Population and Coherence Dynamics in Light Harvesting Complex II (LH2)

TL;DR

This study uses a theoretical approach to analyze excitation and coherence dynamics in LH2, revealing shorter oscillation times than FMO and the impact of temperature and environment on exciton propagation and coherence.

Contribution

It provides the first detailed theoretical analysis of excitation and coherence dynamics in LH2 at different temperatures using a scaled HEOM approach.

Findings

Oscillation time in LH2 is 300 fs at cryogenic temperature.

Higher temperature and environment accelerate exciton propagation.

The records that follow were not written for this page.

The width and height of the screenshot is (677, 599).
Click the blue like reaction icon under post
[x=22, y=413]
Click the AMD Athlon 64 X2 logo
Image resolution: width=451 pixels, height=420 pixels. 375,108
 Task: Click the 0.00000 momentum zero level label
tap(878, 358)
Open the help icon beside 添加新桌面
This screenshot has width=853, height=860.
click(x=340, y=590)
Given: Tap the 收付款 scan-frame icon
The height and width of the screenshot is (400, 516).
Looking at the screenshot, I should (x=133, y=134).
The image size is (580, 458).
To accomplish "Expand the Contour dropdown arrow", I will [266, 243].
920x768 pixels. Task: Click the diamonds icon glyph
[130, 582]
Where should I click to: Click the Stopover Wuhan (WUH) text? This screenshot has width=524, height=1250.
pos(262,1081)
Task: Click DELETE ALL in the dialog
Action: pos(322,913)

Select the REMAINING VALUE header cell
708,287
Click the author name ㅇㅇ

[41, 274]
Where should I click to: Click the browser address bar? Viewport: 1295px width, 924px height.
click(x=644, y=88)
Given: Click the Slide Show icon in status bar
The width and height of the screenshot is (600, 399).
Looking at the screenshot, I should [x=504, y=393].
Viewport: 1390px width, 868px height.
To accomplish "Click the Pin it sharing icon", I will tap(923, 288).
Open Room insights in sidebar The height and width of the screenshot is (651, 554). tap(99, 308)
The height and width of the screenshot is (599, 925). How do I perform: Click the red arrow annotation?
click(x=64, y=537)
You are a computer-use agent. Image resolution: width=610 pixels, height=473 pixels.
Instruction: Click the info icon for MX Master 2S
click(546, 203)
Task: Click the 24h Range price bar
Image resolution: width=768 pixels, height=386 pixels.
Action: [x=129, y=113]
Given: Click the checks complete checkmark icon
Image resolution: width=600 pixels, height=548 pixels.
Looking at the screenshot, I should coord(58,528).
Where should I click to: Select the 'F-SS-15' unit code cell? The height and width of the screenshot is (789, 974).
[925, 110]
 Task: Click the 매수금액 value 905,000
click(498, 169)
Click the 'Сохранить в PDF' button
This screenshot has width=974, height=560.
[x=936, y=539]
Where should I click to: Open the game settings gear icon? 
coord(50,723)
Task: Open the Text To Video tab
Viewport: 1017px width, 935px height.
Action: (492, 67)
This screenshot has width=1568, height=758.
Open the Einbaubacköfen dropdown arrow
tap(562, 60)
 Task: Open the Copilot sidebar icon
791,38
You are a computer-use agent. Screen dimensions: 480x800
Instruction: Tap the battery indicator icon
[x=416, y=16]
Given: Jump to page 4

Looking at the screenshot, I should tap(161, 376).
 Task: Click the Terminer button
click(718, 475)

Long-lived coherence can exist despite noisy biological conditions.

Abstract

The electronic excitation population and coherence dynamics in the chromophores of the photosynthetic light harvesting complex 2 (LH2) B850 ring from purple bacteria (Rhodopseudomonas acidophila) have been studied theoretically at both physiological and cryogenic temperatures. Similar to the well-studied Fenna-Matthews-Olson (FMO) protein, oscillations of the excitation population and coherence in the site basis are observed in LH2 by using a scaled hierarchical equation of motion (HEOM) approach. However, this oscillation time (300 fs) is much shorter compared to the FMO protein (650 fs) at cryogenic temperature. Both environment and high temperature are found to enhance the propagation speed of the exciton wave packet yet they shorten the coherence time and suppress the oscillation amplitude of coherence and the population. Our calculations show that a long-lived coherence between chromophore electronic excited states can exist in such a noisy biological environment.